Filing bankruptcy before or during divorce can significantly alter the divorce case. A bankruptcy filing triggers an “automatic stay,” a court order temporarily halting most collection actions and legal proceedings against the debtor. This stay can pause marital property division, as the bankruptcy court takes precedence over assets in the bankruptcy estate. The divorce court cannot proceed with property division until the bankruptcy case resolves, potentially delaying finalization.
However, the automatic stay does not apply to all divorce aspects. Child custody, visitation, and child or spousal support (alimony) actions can proceed despite a bankruptcy filing. Debts like child support and alimony are “domestic support obligations” and non-dischargeable in bankruptcy. Their payment obligation continues even after discharge, allowing family courts to address support issues while property division may be stalled.
Divorce outcomes, particularly asset and debt division, influence a subsequent bankruptcy filing. A divorce decree reassigns debt responsibility between former spouses. However, if one spouse files bankruptcy after divorce, creditors may still pursue the non-filing spouse for joint debts. Creditors are not bound by the divorce decree and can seek payment from any liable party.
Asset division in divorce can affect a later bankruptcy filing, particularly concerning means testing and exemptions. If a divorce settlement leaves one spouse with disproportionate debt or significantly alters income, it might impact their Chapter 7 eligibility, which has income limitations. Conversely, a divorce might make an individual eligible for Chapter 7 if post-divorce income falls below the median threshold, where combined marital income might have been too high.
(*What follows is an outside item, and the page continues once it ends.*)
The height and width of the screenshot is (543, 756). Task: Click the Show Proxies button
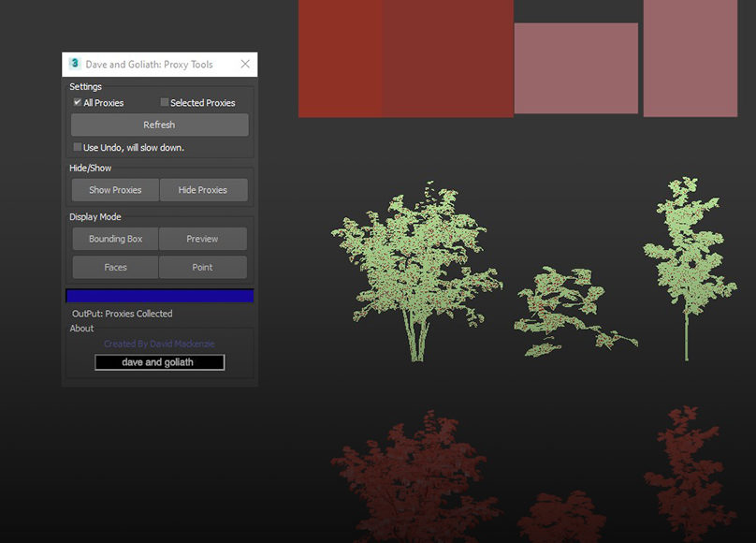pos(115,190)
Property awarded in divorce may also be subject to bankruptcy exemptions, determining what assets can be protected from liquidation.
When considering bankruptcy during or around divorce, individuals must decide whether to file jointly or individually. A joint bankruptcy petition is more efficient and cost-effective, involving a single filing fee and potentially lower attorney fees than two separate individual filings. A joint filing can also discharge qualifying joint debts for both spouses, simplifying debt resolution before or during divorce.
However, joint filings require spousal cooperation, which can be challenging in contentious divorce situations. An individual filing allows one spouse to address debts separately, potentially protecting the non-filing spouse’s credit score and assets not held jointly. If one spouse has significantly more debt or concerns about meeting the Chapter 7 means test with combined income, individual filings after divorce might be more advantageous.
The timing of a bankruptcy filing relative to divorce depends on individual financial circumstances and goals. Filing bankruptcy before divorce can simplify debt and asset division by discharging joint unsecured debts, potentially leading to a smoother divorce process. This approach can save on legal fees by addressing shared financial obligations. However, it may delay divorce proceedings due to the automatic stay.
Conversely, filing bankruptcy after a divorce is finalized can clarify individual debt obligations and asset ownership, as the divorce decree assigns responsibility. This timing might be beneficial if one spouse’s post-divorce income makes them eligible for Chapter 7, which they might not have qualified for with combined marital income. However, if one spouse files bankruptcy after divorce, the other spouse may still be liable for joint debts assigned to the bankrupt party in the divorce decree. The decision requires evaluating debt types, asset values, and spousal cooperation.